Applications are invited for a PhD position in the field of privacy enhancing technologies and cryptographic engineering at the Information Security Group of the UCL Department of Computer Science. The position is funded partly by Microsoft Research (MSR) and will be co-supervised by an MSR researcher.

We expect a candidate to have at least a strong 2:1 degree in Computer Science, Engineering, Mathematics or a related MSc course. A good engineering mathematics background and a willingness to become fluent with modern cryptographic constructions are necessary. A solid software engineering, compilers, or distributed systems background is desirable.

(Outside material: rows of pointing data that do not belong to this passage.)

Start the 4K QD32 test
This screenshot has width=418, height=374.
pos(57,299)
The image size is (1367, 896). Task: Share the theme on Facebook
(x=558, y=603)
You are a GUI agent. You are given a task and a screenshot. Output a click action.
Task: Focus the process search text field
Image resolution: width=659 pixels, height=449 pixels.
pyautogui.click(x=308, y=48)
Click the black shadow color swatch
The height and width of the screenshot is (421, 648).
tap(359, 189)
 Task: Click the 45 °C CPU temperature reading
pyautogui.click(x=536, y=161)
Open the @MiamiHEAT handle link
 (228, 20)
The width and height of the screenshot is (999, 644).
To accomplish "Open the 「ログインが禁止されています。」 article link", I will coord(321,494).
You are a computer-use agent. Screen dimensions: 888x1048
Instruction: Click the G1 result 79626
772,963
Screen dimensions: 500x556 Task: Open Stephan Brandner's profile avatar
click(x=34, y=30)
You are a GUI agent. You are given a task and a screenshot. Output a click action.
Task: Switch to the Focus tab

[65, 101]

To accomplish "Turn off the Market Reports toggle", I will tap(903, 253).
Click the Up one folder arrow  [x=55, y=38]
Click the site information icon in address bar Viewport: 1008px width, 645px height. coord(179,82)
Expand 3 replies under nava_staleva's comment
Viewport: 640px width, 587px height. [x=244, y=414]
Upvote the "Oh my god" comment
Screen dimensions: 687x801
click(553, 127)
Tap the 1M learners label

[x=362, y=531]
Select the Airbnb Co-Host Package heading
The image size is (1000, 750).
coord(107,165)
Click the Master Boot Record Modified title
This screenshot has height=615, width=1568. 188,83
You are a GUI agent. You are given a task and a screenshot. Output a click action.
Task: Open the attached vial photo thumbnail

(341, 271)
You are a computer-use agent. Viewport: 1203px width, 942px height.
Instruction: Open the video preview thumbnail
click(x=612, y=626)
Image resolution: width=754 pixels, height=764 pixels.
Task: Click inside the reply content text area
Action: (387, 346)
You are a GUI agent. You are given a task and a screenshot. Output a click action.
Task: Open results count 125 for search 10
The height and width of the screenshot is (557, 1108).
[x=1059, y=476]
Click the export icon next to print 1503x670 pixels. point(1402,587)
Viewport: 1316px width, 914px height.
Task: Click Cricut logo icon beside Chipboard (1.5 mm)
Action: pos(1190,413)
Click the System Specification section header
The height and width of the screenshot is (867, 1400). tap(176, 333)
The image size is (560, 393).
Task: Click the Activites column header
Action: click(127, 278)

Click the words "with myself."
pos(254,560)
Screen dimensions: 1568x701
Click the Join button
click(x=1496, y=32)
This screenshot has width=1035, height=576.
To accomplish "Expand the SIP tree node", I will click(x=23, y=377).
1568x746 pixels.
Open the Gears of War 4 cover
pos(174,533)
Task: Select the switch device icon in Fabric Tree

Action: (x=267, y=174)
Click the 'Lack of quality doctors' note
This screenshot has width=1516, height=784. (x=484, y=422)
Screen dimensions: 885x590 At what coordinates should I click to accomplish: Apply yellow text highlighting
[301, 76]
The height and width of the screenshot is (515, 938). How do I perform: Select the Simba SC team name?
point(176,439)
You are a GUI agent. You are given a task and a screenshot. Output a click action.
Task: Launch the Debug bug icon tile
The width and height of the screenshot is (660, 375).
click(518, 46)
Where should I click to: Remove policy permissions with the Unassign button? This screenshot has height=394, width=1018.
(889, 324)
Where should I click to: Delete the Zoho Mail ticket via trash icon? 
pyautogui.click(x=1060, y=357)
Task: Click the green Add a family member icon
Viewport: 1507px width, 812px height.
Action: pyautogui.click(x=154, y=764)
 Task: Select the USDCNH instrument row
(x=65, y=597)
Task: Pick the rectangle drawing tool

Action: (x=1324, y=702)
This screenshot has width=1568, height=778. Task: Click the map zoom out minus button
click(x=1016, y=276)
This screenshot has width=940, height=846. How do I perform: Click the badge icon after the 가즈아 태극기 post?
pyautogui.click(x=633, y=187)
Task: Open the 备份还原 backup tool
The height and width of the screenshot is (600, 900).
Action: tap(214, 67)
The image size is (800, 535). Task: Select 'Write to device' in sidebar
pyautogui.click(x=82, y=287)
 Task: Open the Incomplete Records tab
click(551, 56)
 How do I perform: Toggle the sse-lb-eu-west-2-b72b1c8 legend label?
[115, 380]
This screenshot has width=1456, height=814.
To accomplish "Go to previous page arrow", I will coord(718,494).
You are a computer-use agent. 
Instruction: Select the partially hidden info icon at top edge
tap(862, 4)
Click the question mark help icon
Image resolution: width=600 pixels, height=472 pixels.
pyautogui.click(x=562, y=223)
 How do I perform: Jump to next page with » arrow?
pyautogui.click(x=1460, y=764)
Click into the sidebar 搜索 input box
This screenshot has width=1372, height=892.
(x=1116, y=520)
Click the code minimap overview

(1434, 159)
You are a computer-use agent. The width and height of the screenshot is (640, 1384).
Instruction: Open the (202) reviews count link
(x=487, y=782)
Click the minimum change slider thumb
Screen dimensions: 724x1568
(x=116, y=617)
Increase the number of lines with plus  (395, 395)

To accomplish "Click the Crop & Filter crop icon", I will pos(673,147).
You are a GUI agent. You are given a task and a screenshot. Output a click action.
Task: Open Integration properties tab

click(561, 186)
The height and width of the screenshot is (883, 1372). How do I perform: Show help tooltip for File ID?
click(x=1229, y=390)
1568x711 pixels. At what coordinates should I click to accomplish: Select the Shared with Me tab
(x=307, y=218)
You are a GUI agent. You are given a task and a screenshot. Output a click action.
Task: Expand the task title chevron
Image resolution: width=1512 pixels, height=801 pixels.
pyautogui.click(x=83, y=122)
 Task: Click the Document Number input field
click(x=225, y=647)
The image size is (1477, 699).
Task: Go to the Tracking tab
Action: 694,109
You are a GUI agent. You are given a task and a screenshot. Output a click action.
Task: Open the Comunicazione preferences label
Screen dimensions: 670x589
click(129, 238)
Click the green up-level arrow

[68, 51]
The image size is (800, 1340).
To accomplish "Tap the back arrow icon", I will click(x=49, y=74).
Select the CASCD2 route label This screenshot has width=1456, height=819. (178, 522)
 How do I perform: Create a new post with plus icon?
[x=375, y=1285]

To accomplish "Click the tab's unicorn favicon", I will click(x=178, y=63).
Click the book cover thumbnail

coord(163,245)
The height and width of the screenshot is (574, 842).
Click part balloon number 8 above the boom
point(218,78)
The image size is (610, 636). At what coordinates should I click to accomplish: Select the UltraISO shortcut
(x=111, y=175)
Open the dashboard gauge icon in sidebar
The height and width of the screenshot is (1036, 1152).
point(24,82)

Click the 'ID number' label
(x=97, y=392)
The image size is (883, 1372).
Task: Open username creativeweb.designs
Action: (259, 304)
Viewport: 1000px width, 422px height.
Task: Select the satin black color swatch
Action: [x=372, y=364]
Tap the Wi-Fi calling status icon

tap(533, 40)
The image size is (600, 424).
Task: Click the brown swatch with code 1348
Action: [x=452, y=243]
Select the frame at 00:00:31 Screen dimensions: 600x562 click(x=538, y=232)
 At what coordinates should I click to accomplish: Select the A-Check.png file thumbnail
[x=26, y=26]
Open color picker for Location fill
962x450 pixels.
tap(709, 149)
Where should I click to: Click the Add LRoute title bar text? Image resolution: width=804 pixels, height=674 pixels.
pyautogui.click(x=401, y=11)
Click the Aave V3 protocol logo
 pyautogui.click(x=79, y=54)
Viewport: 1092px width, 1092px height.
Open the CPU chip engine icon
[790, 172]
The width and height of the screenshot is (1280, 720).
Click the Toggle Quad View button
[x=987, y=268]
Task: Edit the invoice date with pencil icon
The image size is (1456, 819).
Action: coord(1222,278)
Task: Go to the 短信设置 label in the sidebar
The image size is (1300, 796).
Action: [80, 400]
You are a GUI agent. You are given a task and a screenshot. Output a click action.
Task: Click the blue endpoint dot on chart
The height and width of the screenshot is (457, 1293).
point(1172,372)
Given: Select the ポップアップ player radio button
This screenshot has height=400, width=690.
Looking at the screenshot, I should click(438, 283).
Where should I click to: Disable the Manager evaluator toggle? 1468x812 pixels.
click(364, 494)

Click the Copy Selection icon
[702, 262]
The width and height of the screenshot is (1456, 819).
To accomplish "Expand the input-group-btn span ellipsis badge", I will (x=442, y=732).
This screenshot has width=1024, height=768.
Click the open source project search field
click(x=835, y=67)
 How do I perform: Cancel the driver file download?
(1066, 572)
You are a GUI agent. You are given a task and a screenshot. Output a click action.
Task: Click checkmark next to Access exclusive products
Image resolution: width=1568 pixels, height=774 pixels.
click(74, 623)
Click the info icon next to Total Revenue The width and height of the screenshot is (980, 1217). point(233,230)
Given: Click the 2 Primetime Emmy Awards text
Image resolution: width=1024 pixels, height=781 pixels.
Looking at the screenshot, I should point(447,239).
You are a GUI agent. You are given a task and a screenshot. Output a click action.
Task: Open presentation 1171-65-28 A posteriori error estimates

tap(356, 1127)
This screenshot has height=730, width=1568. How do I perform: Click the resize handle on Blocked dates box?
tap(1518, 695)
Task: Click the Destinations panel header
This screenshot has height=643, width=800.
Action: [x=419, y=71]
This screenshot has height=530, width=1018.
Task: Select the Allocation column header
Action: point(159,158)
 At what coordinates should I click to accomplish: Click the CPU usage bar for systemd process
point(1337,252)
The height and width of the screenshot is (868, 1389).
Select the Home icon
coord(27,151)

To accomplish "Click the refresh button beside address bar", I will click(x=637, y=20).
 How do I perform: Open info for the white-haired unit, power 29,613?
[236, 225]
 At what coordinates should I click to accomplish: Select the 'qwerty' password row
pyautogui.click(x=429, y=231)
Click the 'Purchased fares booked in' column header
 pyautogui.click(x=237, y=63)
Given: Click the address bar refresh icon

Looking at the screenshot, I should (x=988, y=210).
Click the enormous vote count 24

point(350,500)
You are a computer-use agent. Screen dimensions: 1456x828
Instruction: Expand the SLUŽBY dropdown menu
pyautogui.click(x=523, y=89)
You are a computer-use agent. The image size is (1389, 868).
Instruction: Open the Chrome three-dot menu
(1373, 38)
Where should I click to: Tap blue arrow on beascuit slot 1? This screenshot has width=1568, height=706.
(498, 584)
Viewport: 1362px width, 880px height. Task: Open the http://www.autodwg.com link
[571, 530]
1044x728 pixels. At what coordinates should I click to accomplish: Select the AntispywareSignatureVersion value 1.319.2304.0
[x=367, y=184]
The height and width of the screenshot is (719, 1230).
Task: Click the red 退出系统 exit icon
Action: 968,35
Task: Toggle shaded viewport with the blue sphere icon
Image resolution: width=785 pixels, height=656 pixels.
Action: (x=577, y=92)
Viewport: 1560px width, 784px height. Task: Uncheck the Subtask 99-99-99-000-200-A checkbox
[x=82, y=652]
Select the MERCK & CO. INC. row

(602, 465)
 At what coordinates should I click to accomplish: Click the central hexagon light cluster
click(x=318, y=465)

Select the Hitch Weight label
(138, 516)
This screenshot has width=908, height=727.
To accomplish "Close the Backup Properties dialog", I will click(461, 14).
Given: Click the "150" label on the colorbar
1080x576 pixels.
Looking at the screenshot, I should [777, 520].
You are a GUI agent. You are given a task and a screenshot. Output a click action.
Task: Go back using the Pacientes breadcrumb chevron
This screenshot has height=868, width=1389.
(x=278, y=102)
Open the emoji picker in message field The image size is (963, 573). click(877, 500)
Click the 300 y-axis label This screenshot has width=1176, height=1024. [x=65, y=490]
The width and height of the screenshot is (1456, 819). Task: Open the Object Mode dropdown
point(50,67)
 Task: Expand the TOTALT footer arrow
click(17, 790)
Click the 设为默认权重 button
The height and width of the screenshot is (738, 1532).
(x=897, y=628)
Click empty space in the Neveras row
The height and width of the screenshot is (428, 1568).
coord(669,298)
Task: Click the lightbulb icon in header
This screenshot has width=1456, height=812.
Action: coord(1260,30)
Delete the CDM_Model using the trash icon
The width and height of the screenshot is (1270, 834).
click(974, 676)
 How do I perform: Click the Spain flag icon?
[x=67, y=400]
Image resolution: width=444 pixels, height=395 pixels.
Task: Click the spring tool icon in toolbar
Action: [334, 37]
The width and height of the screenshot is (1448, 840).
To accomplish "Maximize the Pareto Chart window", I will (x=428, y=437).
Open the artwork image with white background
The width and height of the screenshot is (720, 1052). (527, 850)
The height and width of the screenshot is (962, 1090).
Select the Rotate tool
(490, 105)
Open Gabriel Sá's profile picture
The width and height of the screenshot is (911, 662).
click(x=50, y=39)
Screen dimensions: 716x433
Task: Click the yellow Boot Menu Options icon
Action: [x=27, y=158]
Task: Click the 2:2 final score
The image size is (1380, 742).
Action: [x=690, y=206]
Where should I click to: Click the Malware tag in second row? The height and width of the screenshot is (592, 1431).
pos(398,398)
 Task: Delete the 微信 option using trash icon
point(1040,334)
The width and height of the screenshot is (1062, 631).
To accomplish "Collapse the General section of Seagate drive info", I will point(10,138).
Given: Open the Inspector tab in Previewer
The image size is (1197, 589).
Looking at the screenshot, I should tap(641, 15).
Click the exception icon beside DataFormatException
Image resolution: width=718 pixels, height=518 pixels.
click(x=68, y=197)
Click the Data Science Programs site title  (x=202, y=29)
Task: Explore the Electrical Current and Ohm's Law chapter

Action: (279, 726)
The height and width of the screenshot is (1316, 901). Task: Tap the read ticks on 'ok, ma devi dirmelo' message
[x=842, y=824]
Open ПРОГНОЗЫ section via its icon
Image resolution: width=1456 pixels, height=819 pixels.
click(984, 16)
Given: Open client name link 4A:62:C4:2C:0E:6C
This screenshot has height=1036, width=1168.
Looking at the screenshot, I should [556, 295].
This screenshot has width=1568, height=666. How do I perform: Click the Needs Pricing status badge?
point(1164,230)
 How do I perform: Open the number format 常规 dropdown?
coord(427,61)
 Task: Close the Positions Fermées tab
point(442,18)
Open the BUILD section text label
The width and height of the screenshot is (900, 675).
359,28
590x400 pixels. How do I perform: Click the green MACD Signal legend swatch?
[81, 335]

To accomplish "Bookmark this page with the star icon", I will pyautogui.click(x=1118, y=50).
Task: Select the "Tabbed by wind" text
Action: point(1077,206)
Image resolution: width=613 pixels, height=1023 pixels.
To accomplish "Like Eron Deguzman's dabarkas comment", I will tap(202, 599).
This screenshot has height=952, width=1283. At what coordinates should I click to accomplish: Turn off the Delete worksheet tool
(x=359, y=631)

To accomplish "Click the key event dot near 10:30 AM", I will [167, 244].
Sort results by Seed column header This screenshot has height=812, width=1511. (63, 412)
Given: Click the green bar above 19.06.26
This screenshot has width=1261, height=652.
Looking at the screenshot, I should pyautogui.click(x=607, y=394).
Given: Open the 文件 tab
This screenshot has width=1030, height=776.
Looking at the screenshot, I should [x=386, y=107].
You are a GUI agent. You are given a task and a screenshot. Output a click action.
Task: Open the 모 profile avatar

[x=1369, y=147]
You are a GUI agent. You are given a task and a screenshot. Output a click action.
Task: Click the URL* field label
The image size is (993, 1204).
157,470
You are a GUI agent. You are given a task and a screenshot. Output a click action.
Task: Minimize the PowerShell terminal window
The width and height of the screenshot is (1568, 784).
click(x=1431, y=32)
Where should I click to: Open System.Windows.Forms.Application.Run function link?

The successful applicant will study the engineering of tools and services to enable the wide deployment of privacy friendly computation techniques. A number of techniques in theoretical cryptography allow for computations to be performed on encrypted or otherwise obscured private data (including homomorphic encryption, secure multi-party computation and zero-knowledge proofs). The aim of this project is to make those techniques practical and usable by non-cryptographers. Key challenges include a thorough understanding of the cryptographic primitives, but most importantly engineering innovation through the creation of both infrastructures (web services, trusted parties) and tools (compilers, libraries, languages) that implement the theoretical techniques, and provide a usable interface for non-experts to use them.

How to Apply:

Please follow the link to the online application form here: https://prism.ucl.ac.uk/pgadmissions/apply/new?advert=66
You should mark the name of the studentship clearly on your personal statement.
The vacancy closing date is the 27th June 2014.
General enquiries about the application process should be directed to Melanie Johnson at melanie.johnson@ucl.ac.uk.
Questions regarding academic aspects of the project should be directed to George Danezis at g.danezis@ucl.ac.uk.

Funding Notes:

The studentship is open to all but only fully covers UK/EU fees. In addition a tax free stipend of £15,863 per year is provided.

Call for Papers: eCrime 2014

05 June 2014

The ninth Symposium on Electronic Crime Research (eCrime) 2014 once again will be held in conjunction with the 2014 APWG General Meeting between September 23-25, 2014 in Birmingham, Alabama.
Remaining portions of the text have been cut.